TASK DIRECTIONS: Look through the listing below and say how many lines contain the word "computer". Nothing else belongs in the reply.

=== Begin Enclosure ===

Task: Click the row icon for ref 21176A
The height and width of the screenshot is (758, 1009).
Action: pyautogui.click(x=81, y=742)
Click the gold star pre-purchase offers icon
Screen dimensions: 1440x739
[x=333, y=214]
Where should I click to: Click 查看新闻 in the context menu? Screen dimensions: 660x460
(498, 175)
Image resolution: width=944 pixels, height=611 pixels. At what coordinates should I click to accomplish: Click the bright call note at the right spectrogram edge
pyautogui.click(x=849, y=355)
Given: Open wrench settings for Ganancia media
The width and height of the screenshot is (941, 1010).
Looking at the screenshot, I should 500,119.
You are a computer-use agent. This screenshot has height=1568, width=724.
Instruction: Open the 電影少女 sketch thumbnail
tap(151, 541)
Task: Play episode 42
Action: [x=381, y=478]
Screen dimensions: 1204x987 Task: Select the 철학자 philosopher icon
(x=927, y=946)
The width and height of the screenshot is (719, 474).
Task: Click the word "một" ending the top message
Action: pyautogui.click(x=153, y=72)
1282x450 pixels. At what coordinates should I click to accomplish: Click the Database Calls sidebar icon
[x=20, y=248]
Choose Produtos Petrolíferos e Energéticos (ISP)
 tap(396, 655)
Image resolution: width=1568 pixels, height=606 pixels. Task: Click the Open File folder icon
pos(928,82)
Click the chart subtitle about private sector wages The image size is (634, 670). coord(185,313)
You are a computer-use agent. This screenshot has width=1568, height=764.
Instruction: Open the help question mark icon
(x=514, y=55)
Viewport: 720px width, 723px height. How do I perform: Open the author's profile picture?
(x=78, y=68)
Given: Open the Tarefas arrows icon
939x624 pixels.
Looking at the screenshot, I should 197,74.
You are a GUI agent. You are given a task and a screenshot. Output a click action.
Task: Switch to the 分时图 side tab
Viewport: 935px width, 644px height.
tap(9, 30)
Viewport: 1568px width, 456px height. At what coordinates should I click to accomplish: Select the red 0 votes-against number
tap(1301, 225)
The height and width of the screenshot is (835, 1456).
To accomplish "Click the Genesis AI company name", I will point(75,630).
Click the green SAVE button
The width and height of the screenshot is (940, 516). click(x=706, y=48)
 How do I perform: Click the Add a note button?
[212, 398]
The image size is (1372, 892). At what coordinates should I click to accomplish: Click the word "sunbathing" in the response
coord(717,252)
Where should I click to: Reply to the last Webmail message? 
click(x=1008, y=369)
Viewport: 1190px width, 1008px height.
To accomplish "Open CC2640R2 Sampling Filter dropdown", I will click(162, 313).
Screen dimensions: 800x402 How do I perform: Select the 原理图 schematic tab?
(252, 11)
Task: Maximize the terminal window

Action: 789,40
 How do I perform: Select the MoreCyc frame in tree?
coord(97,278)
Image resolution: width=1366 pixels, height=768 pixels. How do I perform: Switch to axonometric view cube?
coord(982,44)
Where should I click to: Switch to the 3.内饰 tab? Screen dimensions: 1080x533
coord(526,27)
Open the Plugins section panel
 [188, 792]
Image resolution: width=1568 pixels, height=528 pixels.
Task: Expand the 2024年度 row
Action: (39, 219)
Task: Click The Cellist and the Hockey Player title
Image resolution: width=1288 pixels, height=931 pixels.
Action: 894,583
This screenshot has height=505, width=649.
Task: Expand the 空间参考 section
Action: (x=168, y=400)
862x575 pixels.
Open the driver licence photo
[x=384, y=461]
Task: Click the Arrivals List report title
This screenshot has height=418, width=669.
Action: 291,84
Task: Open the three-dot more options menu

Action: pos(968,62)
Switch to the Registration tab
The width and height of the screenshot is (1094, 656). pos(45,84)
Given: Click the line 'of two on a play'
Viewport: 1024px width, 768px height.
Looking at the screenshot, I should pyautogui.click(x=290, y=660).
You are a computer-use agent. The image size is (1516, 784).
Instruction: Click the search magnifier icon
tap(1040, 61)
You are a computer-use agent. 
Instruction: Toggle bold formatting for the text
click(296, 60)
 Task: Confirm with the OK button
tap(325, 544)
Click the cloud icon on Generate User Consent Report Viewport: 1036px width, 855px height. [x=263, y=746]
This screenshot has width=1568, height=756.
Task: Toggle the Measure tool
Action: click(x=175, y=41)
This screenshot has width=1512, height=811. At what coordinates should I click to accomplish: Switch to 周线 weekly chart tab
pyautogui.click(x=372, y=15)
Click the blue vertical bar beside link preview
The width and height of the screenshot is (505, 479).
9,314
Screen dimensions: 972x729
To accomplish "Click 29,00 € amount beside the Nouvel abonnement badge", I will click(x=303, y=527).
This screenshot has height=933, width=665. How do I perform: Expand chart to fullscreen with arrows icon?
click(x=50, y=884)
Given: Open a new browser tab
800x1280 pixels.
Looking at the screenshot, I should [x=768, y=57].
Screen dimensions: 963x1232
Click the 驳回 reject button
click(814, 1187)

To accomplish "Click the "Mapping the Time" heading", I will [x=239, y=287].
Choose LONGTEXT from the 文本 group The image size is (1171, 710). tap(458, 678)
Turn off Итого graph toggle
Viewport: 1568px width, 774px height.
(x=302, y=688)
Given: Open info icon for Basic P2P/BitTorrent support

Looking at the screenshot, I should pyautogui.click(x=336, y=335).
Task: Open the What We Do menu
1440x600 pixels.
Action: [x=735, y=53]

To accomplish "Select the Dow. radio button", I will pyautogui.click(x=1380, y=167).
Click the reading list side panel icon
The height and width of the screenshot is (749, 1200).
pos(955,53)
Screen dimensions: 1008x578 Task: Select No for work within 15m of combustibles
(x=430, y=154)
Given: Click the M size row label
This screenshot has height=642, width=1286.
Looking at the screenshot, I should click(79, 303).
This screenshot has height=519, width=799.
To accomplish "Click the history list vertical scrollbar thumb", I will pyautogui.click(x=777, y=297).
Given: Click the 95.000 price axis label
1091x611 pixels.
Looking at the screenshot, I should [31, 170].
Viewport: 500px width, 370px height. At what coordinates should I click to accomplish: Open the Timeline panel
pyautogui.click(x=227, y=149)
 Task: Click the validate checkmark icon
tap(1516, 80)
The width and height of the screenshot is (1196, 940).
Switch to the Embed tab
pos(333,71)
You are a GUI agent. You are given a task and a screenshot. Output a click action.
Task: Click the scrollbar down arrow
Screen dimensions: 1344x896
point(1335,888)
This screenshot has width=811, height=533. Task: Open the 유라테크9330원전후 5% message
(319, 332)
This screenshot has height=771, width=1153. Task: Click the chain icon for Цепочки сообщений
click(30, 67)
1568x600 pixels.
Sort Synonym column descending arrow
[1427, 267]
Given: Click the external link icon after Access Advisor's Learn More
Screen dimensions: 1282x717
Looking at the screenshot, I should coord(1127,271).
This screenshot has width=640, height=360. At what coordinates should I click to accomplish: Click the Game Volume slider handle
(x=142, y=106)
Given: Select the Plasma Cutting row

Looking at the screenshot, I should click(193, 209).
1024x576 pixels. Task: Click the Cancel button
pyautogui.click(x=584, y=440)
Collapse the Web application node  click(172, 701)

=== End Enclosure ===

WRITTEN ANSWER: 4